WHAT IS BEING ASKED: Pick out and copy every line in the records below that contains the word "menu".
BEGIN RECORDED INFORMATION
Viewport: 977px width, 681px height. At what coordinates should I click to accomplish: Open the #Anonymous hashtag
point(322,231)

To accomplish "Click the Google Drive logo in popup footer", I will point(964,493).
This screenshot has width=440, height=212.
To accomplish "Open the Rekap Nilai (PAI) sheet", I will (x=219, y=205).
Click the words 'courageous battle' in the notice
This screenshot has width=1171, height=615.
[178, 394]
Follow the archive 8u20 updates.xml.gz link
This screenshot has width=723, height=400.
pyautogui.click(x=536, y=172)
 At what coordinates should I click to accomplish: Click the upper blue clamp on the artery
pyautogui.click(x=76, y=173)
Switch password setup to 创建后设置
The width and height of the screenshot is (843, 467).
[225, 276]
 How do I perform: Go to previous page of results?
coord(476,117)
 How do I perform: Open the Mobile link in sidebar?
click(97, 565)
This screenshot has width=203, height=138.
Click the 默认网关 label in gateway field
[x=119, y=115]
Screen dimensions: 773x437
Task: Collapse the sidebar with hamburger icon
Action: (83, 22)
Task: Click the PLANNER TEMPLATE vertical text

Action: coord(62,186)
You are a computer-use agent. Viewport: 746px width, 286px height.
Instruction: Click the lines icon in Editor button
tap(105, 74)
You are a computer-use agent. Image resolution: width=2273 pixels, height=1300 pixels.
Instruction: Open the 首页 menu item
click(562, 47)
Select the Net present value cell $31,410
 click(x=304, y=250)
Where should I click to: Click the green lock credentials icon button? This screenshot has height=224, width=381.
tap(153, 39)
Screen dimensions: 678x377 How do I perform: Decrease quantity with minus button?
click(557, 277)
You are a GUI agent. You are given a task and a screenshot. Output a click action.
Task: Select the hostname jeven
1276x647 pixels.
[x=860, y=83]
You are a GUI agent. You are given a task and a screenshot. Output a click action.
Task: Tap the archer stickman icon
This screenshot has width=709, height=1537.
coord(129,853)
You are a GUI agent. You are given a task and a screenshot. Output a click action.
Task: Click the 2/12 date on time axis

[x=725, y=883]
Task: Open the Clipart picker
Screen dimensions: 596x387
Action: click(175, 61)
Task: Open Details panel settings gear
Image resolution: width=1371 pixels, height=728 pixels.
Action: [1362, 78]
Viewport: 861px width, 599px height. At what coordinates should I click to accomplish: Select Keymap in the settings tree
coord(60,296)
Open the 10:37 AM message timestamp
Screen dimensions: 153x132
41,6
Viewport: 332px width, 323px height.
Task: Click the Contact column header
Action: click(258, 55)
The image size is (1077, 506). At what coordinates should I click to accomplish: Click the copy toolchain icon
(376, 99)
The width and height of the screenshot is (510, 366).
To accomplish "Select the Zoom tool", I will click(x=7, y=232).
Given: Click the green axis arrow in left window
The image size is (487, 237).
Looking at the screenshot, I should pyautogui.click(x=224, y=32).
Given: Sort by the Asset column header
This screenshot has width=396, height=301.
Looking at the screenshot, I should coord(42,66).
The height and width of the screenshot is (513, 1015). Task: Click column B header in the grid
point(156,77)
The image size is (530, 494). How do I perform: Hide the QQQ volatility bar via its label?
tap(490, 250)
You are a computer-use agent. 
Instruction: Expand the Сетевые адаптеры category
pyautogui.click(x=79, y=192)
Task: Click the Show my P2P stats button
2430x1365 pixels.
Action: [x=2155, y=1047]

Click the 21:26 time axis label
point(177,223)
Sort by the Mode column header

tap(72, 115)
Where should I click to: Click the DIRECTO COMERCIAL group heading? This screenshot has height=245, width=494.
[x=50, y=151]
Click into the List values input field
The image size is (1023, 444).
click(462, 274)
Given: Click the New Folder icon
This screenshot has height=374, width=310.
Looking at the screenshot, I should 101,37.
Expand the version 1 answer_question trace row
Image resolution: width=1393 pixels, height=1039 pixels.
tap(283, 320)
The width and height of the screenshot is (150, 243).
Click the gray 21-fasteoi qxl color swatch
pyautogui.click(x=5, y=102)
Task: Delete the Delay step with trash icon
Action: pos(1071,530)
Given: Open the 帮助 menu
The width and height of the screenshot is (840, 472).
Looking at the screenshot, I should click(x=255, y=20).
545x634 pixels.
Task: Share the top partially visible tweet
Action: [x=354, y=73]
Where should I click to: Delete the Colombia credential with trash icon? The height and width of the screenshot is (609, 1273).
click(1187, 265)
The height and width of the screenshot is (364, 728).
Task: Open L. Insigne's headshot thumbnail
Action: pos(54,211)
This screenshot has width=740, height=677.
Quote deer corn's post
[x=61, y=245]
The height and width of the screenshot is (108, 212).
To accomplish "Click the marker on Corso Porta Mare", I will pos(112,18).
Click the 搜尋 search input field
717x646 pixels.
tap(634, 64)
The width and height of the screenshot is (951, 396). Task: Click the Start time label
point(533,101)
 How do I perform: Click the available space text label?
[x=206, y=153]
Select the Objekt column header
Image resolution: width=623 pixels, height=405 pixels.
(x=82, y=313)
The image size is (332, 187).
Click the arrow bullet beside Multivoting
END RECORDED INFORMATION
TASK OUTPUT:
Instruction: Open the 首页 menu item
Given: Open the 帮助 menu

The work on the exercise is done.